Politiquement explosif

Ce pari est-il risqué ? Du côté de l’opposition, certains n’hésitent pas à qualifier le chef de l’État nigérien de « vassal des Français », en particulier sur les réseaux sociaux où le sentiment anti-occidental a le vent en poupe. En novembre 2021, l’épisode du passage d’un convoi de Barkhane à Téra, dans l’ouest du pays – au cours duquel trois Nigériens ont été tués –, a contribué à rendre ce climat tendu. La France a finalement accepté de partager avec le Niger l’indemnisation des familles des victimes, mais sans reconnaître une quelconque culpabilité, dans la plus pure tradition de la « grande muette ». Si l’atmosphère n’est pas aussi délétère qu’au Mali, au Burkina Faso ou même au Tchad – où l’alliance avec Paris n’est pas remise en question par le pouvoir mais où des manifestations antifrançaises ont récemment eu lieu –, on y prête la plus grande attention au sommet de l’État.
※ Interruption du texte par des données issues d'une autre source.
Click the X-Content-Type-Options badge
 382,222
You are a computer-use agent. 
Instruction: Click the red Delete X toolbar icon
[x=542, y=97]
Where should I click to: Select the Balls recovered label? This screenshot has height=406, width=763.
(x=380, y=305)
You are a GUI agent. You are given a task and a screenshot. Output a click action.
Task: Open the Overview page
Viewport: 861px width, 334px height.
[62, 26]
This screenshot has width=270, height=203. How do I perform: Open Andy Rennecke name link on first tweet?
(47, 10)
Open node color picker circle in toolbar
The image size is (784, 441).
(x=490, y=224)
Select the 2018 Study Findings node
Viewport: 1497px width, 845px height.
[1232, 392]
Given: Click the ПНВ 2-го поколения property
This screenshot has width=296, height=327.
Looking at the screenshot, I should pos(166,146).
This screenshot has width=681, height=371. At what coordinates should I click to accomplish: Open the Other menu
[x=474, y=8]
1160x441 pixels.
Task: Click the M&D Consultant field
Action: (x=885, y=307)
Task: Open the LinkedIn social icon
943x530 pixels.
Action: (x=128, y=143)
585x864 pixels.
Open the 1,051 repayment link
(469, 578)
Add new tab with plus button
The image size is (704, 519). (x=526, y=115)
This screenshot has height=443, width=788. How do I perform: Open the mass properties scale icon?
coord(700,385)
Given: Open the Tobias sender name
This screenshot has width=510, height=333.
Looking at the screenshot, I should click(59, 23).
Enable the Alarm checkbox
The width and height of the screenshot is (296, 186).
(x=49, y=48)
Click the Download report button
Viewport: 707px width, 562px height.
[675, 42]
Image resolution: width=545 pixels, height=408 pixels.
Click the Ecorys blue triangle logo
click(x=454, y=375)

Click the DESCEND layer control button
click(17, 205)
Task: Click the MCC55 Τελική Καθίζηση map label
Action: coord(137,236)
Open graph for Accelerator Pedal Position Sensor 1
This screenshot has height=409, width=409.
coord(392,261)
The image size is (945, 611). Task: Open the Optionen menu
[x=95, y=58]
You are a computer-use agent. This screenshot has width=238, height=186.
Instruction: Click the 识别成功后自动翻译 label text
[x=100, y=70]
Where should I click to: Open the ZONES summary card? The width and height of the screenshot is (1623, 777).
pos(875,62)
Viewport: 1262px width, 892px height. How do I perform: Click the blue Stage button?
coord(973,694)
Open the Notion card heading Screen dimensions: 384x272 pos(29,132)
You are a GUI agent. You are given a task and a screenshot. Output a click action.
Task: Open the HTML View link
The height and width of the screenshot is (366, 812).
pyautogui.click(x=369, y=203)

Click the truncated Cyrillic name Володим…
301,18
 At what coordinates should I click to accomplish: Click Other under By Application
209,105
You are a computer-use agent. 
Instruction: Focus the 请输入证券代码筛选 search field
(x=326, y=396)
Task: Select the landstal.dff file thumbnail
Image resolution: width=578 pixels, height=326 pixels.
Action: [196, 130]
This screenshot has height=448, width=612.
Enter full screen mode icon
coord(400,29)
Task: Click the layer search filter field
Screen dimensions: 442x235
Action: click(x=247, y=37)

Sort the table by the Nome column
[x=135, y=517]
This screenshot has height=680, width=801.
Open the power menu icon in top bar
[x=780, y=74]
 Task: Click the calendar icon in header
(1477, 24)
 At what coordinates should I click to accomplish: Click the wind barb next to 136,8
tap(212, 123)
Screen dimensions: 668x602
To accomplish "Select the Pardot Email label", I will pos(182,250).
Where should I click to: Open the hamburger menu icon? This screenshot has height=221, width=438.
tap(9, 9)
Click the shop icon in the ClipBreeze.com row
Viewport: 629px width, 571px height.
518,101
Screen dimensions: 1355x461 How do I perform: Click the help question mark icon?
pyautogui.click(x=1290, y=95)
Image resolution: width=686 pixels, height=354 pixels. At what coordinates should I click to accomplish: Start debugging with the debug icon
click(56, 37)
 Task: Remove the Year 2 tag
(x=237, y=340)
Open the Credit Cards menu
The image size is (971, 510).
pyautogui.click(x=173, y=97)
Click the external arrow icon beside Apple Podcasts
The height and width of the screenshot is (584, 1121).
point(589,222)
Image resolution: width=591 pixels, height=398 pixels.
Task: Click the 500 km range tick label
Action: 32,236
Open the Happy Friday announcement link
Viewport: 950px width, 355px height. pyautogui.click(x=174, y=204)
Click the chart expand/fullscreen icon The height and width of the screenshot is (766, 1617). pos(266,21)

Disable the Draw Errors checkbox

BAZOUM ET SES PROCHES S’ACTIVENT À GARDER DÉSAMORCÉE LA BOMBE DU SENTIMENT ANTI-FRANÇAIS

« Mohamed Bazoum veut à tout prix garder la main sur la coopération avec les Français. D’abord, parce qu’il connaît mieux le terrain. Ensuite, parce que c’est politiquement explosif. Pour lui, il n’est pas question que la stratégie se décide à Paris », assure l’un de ses conseillers. À Niamey, Salifou Modi est ainsi chargé de faire en sorte que le futur déploiement européen corresponde au mieux aux attentes des Nigériens sur le plan opérationnel. Bazoum et ses proches s’activent quant à eux à garder désamorcée la bombe du sentiment anti-français. « C’est en partie pour cela que nous souhaitons privilégier un déploiement en dehors de Niamey, dans des bases de taille restreinte », explique un gradé nigérien. Dans leurs discussions avec les Français, les Nigériens se sont d’ores et déjà déclarés opposés à une augmentation des effectifs français autour de l’aéroport de la capitale.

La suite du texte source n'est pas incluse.